▶ _OBJECTIVE_: Copy out the lines below, switching every occurrence of "GUI agent" to "GUI assistant" and leaving everything else unchanged.

[Begin ROWS]

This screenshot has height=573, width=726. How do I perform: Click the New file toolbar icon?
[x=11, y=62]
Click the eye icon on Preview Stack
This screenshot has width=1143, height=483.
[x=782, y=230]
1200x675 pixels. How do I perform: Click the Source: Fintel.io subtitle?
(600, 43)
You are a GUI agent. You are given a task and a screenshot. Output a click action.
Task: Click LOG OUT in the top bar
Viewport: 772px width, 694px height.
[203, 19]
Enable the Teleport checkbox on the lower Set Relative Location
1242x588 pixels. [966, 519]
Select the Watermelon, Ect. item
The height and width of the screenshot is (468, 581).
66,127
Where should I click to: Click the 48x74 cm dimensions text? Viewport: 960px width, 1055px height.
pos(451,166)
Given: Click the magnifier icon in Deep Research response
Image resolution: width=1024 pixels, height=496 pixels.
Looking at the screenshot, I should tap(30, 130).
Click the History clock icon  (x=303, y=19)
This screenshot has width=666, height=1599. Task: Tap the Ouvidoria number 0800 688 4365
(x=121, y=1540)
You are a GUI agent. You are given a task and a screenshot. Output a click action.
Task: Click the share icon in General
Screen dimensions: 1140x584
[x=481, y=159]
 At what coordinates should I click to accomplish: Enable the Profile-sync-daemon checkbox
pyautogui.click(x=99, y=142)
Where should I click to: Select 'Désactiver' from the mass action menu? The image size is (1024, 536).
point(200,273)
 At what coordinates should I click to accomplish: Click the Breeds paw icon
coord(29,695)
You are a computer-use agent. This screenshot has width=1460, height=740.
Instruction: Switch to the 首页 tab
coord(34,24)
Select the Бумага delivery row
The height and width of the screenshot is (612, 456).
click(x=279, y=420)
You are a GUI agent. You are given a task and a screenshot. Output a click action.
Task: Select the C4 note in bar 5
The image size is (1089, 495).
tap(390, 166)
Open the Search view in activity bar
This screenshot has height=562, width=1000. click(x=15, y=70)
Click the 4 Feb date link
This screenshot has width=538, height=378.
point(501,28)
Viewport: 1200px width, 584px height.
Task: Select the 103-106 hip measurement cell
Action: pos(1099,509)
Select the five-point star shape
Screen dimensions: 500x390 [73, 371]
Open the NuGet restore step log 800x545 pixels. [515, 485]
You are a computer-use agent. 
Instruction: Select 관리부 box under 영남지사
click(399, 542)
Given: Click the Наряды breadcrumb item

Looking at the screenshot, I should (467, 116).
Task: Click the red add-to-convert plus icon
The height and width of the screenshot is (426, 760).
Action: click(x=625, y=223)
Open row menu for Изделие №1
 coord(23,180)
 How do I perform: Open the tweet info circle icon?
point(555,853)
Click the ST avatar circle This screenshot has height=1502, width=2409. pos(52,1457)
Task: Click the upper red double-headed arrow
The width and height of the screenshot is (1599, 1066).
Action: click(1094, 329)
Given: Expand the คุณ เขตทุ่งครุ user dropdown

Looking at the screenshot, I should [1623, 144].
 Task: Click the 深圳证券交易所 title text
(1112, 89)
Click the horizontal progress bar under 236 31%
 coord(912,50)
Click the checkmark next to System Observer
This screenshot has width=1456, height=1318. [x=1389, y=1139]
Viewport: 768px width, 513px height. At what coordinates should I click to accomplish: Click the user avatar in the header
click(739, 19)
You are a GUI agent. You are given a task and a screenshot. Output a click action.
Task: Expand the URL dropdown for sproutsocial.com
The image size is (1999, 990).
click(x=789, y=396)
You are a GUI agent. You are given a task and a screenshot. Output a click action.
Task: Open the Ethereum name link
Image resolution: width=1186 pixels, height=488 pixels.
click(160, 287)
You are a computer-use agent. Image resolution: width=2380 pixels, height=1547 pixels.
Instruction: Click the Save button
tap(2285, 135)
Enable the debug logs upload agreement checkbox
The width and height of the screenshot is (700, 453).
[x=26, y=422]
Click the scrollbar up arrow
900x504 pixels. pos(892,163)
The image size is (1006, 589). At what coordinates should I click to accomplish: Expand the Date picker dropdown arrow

[End ROWS]

▶ _WORKED SOLUTION_:
This screenshot has height=573, width=726. How do I perform: Click the New file toolbar icon?
[x=11, y=62]
Click the eye icon on Preview Stack
This screenshot has width=1143, height=483.
[x=782, y=230]
1200x675 pixels. How do I perform: Click the Source: Fintel.io subtitle?
(600, 43)
You are a GUI assistant. You are given a task and a screenshot. Output a click action.
Task: Click LOG OUT in the top bar
Viewport: 772px width, 694px height.
[203, 19]
Enable the Teleport checkbox on the lower Set Relative Location
1242x588 pixels. [966, 519]
Select the Watermelon, Ect. item
The height and width of the screenshot is (468, 581).
66,127
Where should I click to: Click the 48x74 cm dimensions text? Viewport: 960px width, 1055px height.
pos(451,166)
Given: Click the magnifier icon in Deep Research response
Image resolution: width=1024 pixels, height=496 pixels.
Looking at the screenshot, I should tap(30, 130).
Click the History clock icon  (x=303, y=19)
This screenshot has width=666, height=1599. Task: Tap the Ouvidoria number 0800 688 4365
(x=121, y=1540)
You are a GUI assistant. You are given a task and a screenshot. Output a click action.
Task: Click the share icon in General
Screen dimensions: 1140x584
[x=481, y=159]
 At what coordinates should I click to accomplish: Enable the Profile-sync-daemon checkbox
pyautogui.click(x=99, y=142)
Where should I click to: Select 'Désactiver' from the mass action menu? The image size is (1024, 536).
point(200,273)
 At what coordinates should I click to accomplish: Click the Breeds paw icon
coord(29,695)
You are a computer-use agent. This screenshot has width=1460, height=740.
Instruction: Switch to the 首页 tab
coord(34,24)
Select the Бумага delivery row
The height and width of the screenshot is (612, 456).
click(x=279, y=420)
You are a GUI assistant. You are given a task and a screenshot. Output a click action.
Task: Select the C4 note in bar 5
The image size is (1089, 495).
tap(390, 166)
Open the Search view in activity bar
This screenshot has height=562, width=1000. click(x=15, y=70)
Click the 4 Feb date link
This screenshot has width=538, height=378.
point(501,28)
Viewport: 1200px width, 584px height.
Task: Select the 103-106 hip measurement cell
Action: pos(1099,509)
Select the five-point star shape
Screen dimensions: 500x390 [73, 371]
Open the NuGet restore step log 800x545 pixels. [515, 485]
You are a computer-use agent. 
Instruction: Select 관리부 box under 영남지사
click(399, 542)
Given: Click the Наряды breadcrumb item

Looking at the screenshot, I should (467, 116).
Task: Click the red add-to-convert plus icon
The height and width of the screenshot is (426, 760).
Action: click(x=625, y=223)
Open row menu for Изделие №1
 coord(23,180)
 How do I perform: Open the tweet info circle icon?
point(555,853)
Click the ST avatar circle This screenshot has height=1502, width=2409. pos(52,1457)
Task: Click the upper red double-headed arrow
The width and height of the screenshot is (1599, 1066).
Action: click(1094, 329)
Given: Expand the คุณ เขตทุ่งครุ user dropdown

Looking at the screenshot, I should [1623, 144].
 Task: Click the 深圳证券交易所 title text
(1112, 89)
Click the horizontal progress bar under 236 31%
 coord(912,50)
Click the checkmark next to System Observer
This screenshot has width=1456, height=1318. [x=1389, y=1139]
Viewport: 768px width, 513px height. At what coordinates should I click to accomplish: Click the user avatar in the header
click(739, 19)
You are a GUI assistant. You are given a task and a screenshot. Output a click action.
Task: Expand the URL dropdown for sproutsocial.com
The image size is (1999, 990).
click(x=789, y=396)
You are a GUI assistant. You are given a task and a screenshot. Output a click action.
Task: Open the Ethereum name link
Image resolution: width=1186 pixels, height=488 pixels.
click(160, 287)
You are a computer-use agent. Image resolution: width=2380 pixels, height=1547 pixels.
Instruction: Click the Save button
tap(2285, 135)
Enable the debug logs upload agreement checkbox
The width and height of the screenshot is (700, 453).
[x=26, y=422]
Click the scrollbar up arrow
900x504 pixels. pos(892,163)
The image size is (1006, 589). At what coordinates should I click to accomplish: Expand the Date picker dropdown arrow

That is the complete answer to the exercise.